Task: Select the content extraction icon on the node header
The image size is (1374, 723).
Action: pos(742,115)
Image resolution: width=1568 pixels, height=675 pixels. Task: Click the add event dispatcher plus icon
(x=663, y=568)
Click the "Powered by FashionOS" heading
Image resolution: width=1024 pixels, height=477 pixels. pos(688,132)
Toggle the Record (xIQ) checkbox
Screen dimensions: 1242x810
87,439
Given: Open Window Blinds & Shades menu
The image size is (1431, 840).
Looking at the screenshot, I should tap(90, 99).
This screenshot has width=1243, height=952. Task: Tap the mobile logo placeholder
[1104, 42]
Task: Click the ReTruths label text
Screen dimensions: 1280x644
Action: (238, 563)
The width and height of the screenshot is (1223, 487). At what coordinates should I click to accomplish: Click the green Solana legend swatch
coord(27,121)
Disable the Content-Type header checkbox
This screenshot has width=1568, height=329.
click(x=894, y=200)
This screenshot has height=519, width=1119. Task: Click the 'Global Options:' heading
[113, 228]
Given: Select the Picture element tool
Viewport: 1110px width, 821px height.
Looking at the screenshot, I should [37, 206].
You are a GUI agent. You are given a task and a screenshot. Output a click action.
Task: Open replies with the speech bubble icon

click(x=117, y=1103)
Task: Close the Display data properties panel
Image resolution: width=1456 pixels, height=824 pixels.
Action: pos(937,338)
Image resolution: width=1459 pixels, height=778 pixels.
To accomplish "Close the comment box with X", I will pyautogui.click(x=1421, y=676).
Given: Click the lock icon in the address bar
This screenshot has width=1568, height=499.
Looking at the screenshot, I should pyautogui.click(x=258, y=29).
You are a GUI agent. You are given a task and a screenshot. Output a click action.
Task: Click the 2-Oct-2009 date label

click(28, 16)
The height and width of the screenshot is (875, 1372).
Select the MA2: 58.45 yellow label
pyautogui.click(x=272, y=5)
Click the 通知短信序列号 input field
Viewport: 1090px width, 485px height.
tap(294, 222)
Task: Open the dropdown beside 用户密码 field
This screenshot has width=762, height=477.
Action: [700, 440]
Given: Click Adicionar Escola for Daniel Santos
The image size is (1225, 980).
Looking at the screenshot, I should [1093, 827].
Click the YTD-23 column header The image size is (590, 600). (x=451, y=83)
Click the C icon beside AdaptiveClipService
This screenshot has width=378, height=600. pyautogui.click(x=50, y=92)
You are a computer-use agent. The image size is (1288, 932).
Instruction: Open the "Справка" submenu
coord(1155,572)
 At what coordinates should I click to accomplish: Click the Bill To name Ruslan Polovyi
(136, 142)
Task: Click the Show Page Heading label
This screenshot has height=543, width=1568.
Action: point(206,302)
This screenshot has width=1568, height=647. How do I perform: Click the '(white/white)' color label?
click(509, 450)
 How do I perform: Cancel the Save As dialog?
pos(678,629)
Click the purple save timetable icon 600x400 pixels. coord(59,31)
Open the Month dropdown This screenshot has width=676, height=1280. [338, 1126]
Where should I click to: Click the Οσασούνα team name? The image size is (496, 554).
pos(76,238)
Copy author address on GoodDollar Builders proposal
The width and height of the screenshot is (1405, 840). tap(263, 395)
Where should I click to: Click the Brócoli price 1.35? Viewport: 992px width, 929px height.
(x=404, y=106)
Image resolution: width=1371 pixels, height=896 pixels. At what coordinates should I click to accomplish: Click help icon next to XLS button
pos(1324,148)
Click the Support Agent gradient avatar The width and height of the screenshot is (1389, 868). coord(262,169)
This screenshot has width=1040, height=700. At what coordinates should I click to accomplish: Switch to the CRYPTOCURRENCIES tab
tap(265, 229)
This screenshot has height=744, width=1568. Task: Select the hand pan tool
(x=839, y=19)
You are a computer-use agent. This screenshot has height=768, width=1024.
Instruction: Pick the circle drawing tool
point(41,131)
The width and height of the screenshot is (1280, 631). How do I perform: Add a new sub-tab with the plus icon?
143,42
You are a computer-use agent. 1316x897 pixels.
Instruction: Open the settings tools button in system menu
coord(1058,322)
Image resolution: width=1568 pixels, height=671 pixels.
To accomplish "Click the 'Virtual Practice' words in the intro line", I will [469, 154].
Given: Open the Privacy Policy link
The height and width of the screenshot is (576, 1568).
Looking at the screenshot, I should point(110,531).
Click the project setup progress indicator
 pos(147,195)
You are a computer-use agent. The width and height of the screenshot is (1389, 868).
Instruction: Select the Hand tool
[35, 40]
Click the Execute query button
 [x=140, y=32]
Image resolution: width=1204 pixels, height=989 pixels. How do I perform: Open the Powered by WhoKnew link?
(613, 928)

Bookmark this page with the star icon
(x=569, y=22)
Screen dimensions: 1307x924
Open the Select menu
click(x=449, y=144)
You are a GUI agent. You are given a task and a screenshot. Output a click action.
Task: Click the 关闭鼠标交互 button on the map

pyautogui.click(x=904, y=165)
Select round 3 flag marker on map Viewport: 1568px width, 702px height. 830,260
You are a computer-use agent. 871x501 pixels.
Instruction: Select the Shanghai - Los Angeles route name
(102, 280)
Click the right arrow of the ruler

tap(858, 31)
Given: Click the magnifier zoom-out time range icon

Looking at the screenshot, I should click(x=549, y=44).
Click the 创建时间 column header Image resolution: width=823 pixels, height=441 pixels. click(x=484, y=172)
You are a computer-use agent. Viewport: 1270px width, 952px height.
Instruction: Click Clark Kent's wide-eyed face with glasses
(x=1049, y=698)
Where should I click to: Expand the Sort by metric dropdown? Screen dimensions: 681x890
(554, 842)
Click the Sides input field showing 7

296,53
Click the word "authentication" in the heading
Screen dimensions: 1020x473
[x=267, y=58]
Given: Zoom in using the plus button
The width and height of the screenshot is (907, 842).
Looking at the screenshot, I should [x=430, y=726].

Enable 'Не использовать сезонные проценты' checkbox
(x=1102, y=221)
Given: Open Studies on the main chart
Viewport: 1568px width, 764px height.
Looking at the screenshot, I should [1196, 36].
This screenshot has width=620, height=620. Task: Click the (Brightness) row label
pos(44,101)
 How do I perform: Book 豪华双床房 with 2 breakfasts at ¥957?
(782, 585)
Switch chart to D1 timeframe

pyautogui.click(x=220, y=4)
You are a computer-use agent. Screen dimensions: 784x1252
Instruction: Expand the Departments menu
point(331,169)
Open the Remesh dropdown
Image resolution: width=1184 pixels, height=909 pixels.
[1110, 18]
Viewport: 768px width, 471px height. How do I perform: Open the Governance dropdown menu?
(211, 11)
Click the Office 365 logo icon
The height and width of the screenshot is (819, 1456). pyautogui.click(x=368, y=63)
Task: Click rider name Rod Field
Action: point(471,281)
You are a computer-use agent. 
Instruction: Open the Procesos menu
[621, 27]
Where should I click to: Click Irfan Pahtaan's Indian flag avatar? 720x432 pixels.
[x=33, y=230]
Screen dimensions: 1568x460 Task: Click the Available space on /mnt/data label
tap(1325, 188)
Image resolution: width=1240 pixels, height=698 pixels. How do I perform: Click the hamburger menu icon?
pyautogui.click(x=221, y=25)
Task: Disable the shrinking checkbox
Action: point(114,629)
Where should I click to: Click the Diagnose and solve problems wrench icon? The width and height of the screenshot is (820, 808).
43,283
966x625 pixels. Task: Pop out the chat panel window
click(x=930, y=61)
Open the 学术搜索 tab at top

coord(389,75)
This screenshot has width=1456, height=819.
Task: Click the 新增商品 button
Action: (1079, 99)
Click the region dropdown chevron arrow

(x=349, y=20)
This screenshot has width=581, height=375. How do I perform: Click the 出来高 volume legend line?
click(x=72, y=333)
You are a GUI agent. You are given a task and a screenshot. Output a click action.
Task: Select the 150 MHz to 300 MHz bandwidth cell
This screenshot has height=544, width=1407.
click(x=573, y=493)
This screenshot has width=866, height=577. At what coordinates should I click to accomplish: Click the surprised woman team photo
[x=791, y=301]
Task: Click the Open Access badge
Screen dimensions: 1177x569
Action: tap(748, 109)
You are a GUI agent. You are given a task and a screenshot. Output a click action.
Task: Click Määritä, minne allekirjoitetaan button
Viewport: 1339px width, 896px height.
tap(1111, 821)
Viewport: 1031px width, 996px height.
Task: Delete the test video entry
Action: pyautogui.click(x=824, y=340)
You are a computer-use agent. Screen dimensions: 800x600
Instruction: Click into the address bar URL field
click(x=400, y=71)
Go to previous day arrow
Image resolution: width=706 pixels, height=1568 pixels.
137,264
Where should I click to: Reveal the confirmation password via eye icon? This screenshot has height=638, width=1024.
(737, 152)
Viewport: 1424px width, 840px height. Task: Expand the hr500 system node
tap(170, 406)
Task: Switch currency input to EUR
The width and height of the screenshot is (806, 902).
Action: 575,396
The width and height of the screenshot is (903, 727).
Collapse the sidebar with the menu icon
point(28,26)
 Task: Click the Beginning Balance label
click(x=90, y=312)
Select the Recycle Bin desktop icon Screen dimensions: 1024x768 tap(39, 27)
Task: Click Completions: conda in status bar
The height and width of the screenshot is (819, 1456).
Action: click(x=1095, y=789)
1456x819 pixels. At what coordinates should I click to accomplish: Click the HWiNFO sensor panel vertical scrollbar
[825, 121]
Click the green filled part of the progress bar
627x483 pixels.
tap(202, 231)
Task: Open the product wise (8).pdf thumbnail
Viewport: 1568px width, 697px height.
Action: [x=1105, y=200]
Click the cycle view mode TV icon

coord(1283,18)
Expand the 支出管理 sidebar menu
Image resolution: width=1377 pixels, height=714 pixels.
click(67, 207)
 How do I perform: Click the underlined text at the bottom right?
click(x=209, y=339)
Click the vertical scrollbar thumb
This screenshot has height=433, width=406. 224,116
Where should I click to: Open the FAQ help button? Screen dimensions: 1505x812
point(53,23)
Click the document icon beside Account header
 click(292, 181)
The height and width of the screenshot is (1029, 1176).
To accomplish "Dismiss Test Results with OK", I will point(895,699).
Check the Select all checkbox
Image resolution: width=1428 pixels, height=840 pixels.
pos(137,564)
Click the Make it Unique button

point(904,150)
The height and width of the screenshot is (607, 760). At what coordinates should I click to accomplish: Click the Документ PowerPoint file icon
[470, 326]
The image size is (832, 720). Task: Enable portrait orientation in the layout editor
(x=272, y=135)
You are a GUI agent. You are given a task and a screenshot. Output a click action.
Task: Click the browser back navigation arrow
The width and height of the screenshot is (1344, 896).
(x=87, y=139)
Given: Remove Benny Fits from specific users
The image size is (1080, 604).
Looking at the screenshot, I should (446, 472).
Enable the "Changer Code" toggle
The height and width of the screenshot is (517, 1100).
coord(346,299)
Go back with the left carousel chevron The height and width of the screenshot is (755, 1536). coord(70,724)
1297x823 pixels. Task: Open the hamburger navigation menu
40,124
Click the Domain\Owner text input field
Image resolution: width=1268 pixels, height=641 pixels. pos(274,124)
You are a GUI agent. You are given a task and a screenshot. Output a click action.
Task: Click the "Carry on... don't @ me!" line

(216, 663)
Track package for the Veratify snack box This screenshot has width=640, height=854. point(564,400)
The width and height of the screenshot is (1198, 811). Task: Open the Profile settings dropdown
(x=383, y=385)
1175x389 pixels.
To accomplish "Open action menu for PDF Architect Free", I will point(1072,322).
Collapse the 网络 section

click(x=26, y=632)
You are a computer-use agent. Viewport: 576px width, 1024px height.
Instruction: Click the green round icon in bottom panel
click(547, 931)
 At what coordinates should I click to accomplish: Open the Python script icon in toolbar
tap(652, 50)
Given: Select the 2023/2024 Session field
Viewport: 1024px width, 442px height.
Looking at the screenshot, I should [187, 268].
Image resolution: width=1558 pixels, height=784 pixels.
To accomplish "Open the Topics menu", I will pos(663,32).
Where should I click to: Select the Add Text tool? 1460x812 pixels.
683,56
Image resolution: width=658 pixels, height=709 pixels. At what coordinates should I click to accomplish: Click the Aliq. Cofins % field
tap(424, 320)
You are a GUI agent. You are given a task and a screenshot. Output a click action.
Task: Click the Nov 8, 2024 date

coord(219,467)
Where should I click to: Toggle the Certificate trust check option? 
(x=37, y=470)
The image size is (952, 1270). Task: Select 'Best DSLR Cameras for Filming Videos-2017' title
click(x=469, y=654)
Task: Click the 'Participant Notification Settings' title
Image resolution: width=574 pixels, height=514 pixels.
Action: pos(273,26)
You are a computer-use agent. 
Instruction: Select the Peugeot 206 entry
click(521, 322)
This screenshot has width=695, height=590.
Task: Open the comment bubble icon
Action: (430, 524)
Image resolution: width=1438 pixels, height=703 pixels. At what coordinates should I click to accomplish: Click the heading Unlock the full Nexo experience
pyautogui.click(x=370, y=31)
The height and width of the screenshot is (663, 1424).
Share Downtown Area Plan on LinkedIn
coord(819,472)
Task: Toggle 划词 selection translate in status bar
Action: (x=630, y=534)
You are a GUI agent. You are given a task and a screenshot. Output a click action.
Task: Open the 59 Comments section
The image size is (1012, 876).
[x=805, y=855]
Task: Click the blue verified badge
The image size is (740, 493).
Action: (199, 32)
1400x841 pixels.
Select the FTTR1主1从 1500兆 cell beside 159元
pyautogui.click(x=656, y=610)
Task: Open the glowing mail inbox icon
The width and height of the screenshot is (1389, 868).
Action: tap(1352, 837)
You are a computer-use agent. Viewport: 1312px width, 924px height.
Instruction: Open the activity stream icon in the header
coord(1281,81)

────────────────

■ Short task
Reproduce the entries above verbatim, from the line containing "Where should I click to: Click the Οσασούνα" through the line containing "pos(1324,148)", both included.

■ Solution to the exercise
Where should I click to: Click the Οσασούνα team name? The image size is (496, 554).
pos(76,238)
Copy author address on GoodDollar Builders proposal
The width and height of the screenshot is (1405, 840). tap(263, 395)
Where should I click to: Click the Brócoli price 1.35? Viewport: 992px width, 929px height.
(x=404, y=106)
Image resolution: width=1371 pixels, height=896 pixels. At what coordinates should I click to accomplish: Click help icon next to XLS button
pos(1324,148)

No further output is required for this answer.